**DATA RECORDS:**
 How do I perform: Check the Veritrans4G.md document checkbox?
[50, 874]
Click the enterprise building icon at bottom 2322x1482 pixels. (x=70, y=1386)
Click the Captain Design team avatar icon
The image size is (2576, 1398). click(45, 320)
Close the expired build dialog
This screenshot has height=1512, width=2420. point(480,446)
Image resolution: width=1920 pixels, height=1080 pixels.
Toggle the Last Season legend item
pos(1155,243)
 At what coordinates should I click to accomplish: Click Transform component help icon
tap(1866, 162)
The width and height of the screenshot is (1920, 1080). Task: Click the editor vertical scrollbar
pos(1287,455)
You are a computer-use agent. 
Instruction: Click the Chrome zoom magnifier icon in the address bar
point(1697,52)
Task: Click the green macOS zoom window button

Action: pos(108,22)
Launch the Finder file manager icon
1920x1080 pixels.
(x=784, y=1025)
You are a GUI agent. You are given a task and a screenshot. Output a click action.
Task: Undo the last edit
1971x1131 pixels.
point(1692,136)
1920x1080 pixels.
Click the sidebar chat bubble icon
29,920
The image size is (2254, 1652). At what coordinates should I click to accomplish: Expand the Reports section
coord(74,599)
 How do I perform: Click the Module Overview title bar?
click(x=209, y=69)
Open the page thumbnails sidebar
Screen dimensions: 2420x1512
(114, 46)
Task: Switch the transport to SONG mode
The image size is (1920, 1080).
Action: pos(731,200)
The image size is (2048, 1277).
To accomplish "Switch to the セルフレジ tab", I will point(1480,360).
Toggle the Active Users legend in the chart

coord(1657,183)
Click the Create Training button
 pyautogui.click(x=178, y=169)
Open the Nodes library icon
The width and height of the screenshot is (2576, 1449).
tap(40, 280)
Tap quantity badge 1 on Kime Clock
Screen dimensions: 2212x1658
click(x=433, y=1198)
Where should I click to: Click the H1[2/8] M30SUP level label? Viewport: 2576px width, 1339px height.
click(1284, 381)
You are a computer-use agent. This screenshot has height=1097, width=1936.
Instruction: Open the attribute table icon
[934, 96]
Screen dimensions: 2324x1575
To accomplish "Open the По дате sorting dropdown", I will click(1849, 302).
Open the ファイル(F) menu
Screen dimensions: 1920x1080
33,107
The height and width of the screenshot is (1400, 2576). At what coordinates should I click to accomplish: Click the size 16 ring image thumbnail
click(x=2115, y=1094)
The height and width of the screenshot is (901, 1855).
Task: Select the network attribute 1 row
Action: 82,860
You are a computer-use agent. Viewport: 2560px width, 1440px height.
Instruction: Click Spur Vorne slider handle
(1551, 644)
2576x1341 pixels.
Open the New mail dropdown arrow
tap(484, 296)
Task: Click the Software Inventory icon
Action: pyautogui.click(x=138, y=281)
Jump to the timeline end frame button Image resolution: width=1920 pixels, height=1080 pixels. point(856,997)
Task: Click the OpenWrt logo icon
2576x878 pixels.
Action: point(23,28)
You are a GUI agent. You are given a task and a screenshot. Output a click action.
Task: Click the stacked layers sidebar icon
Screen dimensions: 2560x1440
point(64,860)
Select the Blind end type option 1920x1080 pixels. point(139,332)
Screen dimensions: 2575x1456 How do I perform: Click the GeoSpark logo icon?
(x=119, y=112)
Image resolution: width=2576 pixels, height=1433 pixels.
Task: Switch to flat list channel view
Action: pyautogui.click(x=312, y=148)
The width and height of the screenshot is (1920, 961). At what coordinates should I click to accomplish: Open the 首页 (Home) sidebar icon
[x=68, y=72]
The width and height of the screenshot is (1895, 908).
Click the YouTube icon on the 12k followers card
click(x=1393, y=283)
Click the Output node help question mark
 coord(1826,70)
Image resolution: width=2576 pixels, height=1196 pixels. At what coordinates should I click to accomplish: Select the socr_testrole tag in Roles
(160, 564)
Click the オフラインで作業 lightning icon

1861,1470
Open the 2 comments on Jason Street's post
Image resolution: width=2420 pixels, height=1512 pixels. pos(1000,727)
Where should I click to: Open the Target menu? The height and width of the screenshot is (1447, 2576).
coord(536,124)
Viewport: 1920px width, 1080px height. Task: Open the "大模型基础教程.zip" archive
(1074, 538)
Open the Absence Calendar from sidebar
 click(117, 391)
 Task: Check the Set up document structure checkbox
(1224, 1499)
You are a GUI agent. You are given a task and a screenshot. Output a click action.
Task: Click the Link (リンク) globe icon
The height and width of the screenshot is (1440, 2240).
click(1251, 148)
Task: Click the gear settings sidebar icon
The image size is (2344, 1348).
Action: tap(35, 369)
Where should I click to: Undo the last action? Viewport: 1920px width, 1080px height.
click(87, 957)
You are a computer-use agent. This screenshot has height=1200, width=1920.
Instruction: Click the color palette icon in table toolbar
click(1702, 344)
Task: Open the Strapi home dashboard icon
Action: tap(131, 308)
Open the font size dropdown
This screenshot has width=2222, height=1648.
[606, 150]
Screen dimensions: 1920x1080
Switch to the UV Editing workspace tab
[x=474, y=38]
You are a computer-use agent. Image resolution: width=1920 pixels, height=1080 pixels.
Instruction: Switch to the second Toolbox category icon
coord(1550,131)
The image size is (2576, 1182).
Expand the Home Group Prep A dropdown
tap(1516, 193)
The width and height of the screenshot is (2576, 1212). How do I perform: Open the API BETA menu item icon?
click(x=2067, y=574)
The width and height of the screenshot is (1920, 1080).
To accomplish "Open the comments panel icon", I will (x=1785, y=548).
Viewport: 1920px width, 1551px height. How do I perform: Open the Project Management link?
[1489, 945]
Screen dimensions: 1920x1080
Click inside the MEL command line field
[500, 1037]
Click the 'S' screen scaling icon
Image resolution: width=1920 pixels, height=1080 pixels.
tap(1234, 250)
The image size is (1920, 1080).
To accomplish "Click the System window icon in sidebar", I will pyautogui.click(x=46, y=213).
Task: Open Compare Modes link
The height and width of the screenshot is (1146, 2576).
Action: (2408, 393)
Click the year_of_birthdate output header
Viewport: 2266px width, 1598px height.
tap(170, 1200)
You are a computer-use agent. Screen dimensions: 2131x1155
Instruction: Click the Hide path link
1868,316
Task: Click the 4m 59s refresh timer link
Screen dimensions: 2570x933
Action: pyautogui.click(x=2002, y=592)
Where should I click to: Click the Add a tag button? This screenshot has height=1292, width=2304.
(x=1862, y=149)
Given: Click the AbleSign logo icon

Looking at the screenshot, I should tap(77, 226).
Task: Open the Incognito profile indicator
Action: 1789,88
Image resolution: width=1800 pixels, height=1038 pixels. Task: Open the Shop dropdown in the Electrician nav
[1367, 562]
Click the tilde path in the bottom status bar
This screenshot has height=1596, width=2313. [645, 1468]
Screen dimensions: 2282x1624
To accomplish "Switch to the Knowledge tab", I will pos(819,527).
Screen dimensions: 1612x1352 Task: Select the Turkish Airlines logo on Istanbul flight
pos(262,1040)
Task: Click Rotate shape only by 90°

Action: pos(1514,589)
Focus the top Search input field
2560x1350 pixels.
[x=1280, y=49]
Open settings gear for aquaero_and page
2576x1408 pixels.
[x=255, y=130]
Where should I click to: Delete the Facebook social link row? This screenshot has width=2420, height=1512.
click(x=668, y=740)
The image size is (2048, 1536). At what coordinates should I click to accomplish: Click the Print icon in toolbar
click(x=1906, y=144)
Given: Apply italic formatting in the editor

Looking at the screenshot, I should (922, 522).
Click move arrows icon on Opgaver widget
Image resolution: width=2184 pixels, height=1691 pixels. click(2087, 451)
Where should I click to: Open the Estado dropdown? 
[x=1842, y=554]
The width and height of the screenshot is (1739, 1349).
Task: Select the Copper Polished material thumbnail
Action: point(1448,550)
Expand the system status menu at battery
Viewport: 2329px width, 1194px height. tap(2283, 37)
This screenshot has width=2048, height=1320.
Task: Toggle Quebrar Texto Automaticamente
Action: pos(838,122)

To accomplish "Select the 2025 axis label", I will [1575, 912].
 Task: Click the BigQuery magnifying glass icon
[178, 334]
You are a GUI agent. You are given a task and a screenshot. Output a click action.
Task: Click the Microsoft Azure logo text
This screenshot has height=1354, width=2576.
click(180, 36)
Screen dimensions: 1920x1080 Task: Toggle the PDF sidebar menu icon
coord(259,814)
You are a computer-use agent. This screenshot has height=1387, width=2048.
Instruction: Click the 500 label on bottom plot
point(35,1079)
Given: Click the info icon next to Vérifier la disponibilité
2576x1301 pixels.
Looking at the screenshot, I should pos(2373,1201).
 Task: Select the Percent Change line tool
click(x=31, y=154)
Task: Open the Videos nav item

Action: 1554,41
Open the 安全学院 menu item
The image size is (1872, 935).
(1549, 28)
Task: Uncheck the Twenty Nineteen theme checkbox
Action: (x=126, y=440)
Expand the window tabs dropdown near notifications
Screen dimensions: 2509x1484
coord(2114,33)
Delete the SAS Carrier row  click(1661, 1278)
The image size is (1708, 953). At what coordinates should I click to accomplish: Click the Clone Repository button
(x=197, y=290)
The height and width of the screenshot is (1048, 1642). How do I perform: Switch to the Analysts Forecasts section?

**TASK ITEM:** Could you transcribe the entries above word for word, from the line with "The image size is (2344, 1348)." down to the line with "has height=1200, width=1920.", keeping both?

**EXPECTED OUTPUT:**
The image size is (2344, 1348).
Action: tap(35, 369)
Where should I click to: Undo the last action? Viewport: 1920px width, 1080px height.
click(87, 957)
You are a computer-use agent. This screenshot has height=1200, width=1920.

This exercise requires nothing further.